Alternatively, a reusable class can be defined like in the following:

.. code-block:: python

    import pyobo
    from scispacy.linking_utils import KnowledgeBase


    class HGNCKnowledgeBase(KnowledgeBase):
        def __init__(self) -> None:
            super().__init__(pyobo.get_scispacy_entities("hgnc"))


    kb = HGNCKnowledgeBase()

###############################
 Constructing an Entity Linker
###############################

An entity linker can be constructed from a :class:`scispacy.linking_utils.KnowledgeBase`
like in:

.. code-block:: python

    import pyobo
    from scispacy.linking import EntityLinker

    kb = pyobo.get_scispacy_knowledgebase("hgnc")
    linker = EntityLinker.from_kb(kb, filter_for_definitions=False)

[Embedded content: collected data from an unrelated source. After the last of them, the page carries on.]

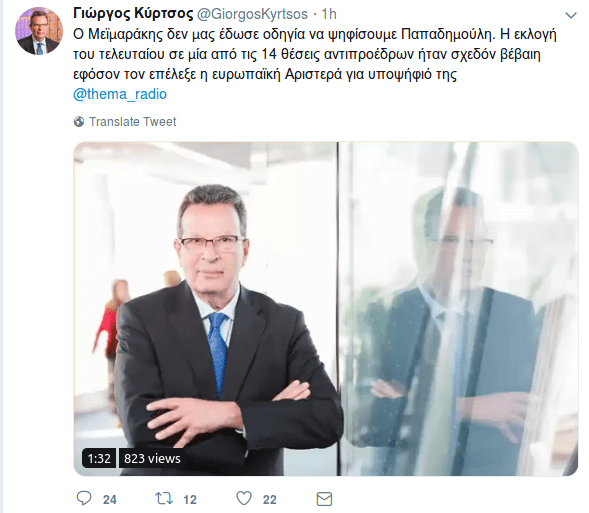Click the Γιώργος Κύρτσος display name
Viewport: 589px width, 513px height.
pos(133,14)
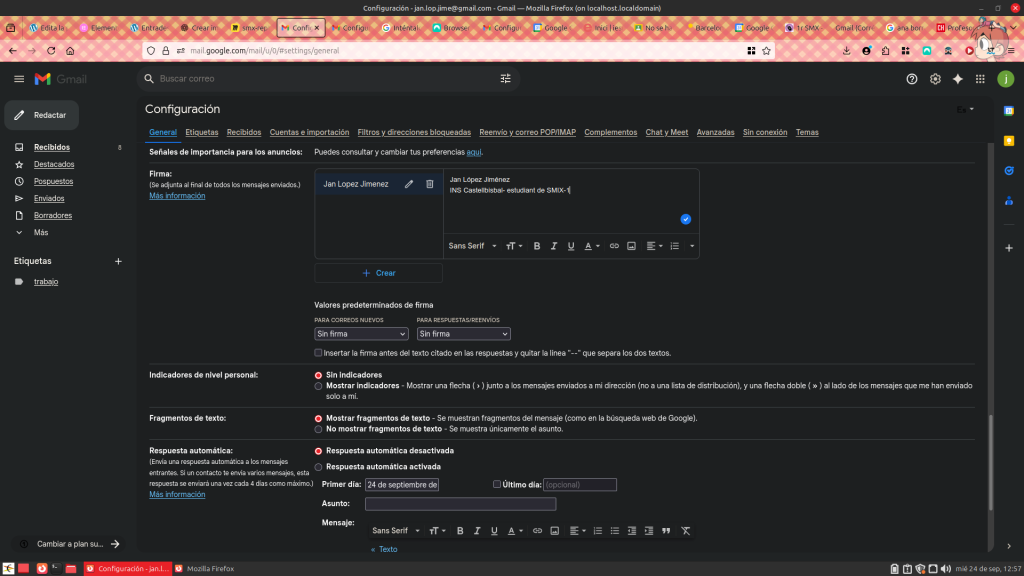Click remove formatting icon in message toolbar
Viewport: 1024px width, 576px height.
coord(685,530)
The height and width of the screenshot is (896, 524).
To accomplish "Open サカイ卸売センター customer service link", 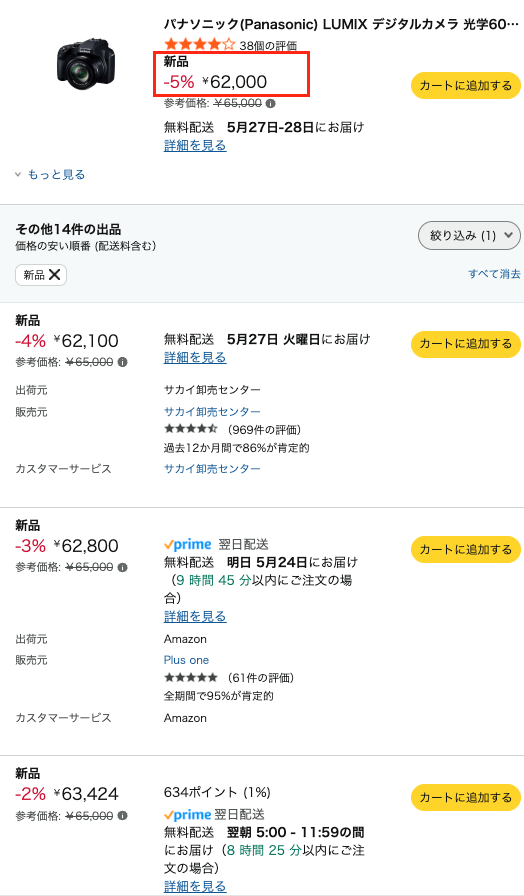I will tap(212, 469).
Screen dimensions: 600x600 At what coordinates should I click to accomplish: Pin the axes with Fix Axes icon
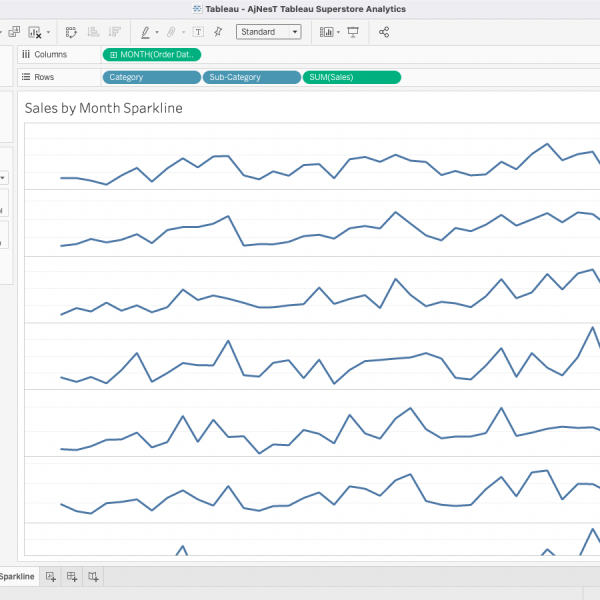(218, 32)
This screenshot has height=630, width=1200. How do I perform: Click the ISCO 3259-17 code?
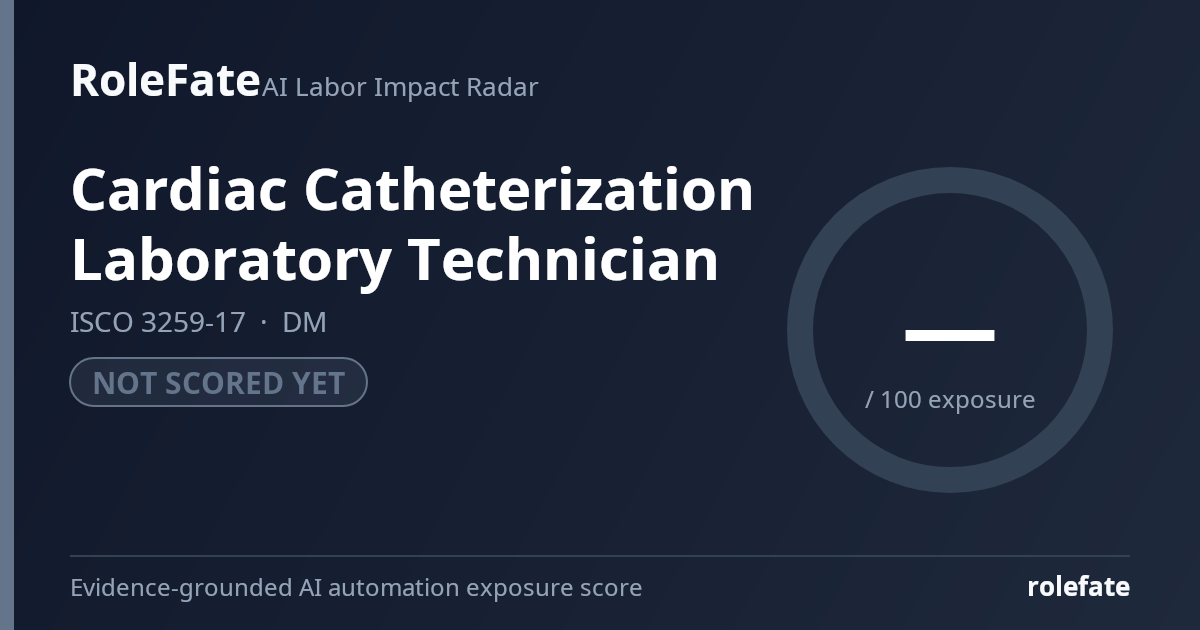pos(157,323)
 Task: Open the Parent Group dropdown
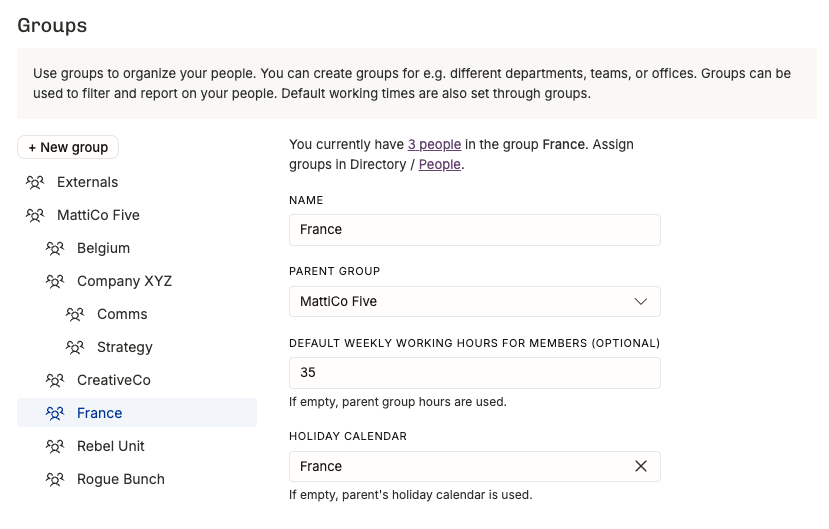point(474,301)
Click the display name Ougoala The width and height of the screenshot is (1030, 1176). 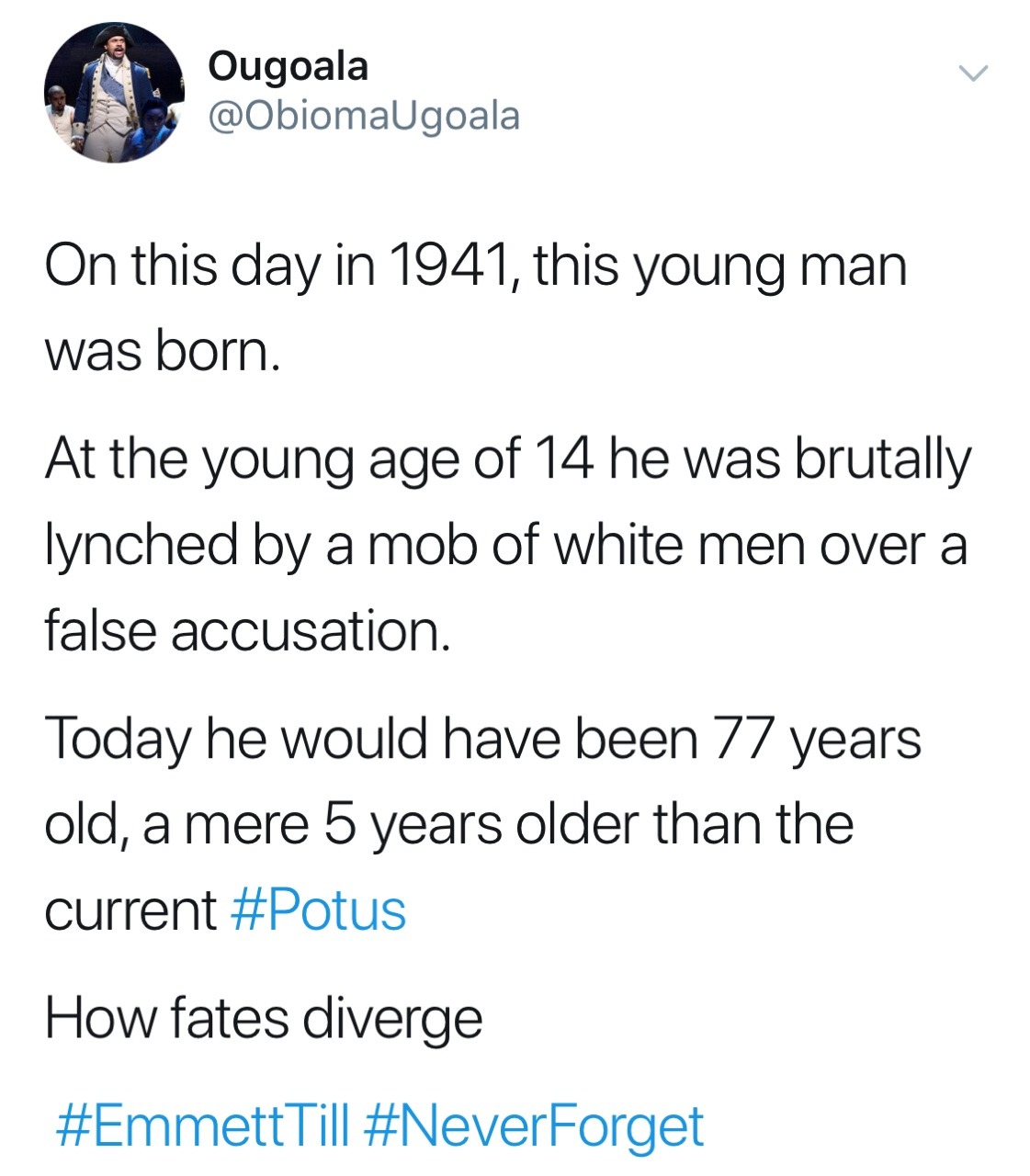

Where ``filter_for_definitions`` is set to ``False`` to retain entities that don't have
a definition.

PyOBO provides a convenience function :func:`pyobo.get_scispacy_entity_linker` that
wraps this workflow and also automatically caches the TF-IDF index constructed in the
process in the correctly versioned folder in the PyOBO cache.

.. code-block:: python

    import pyobo
    from scispacy.linking import EntityLinker

    linker: EntityLinker = pyobo.get_scispacy_entity_linker("hgnc", filter_for_definitions=False)

###############
 Full Workflow
###############

Once an entity linker has been constructed, it can b used in series with a
:mod:`spacy.Language` object instantiated with :func:`spacy.load` to ground named
entities that were recognized by a model like ``en_core_web_sm``

.. code-block:: python

    import pyobo
    import spacy
    from scispacy.linking import EntityLinker
    from tabulate import tabulate

    linker: EntityLinker = pyobo.get_scispacy_entity_linker("hgnc", filter_for_definitions=False)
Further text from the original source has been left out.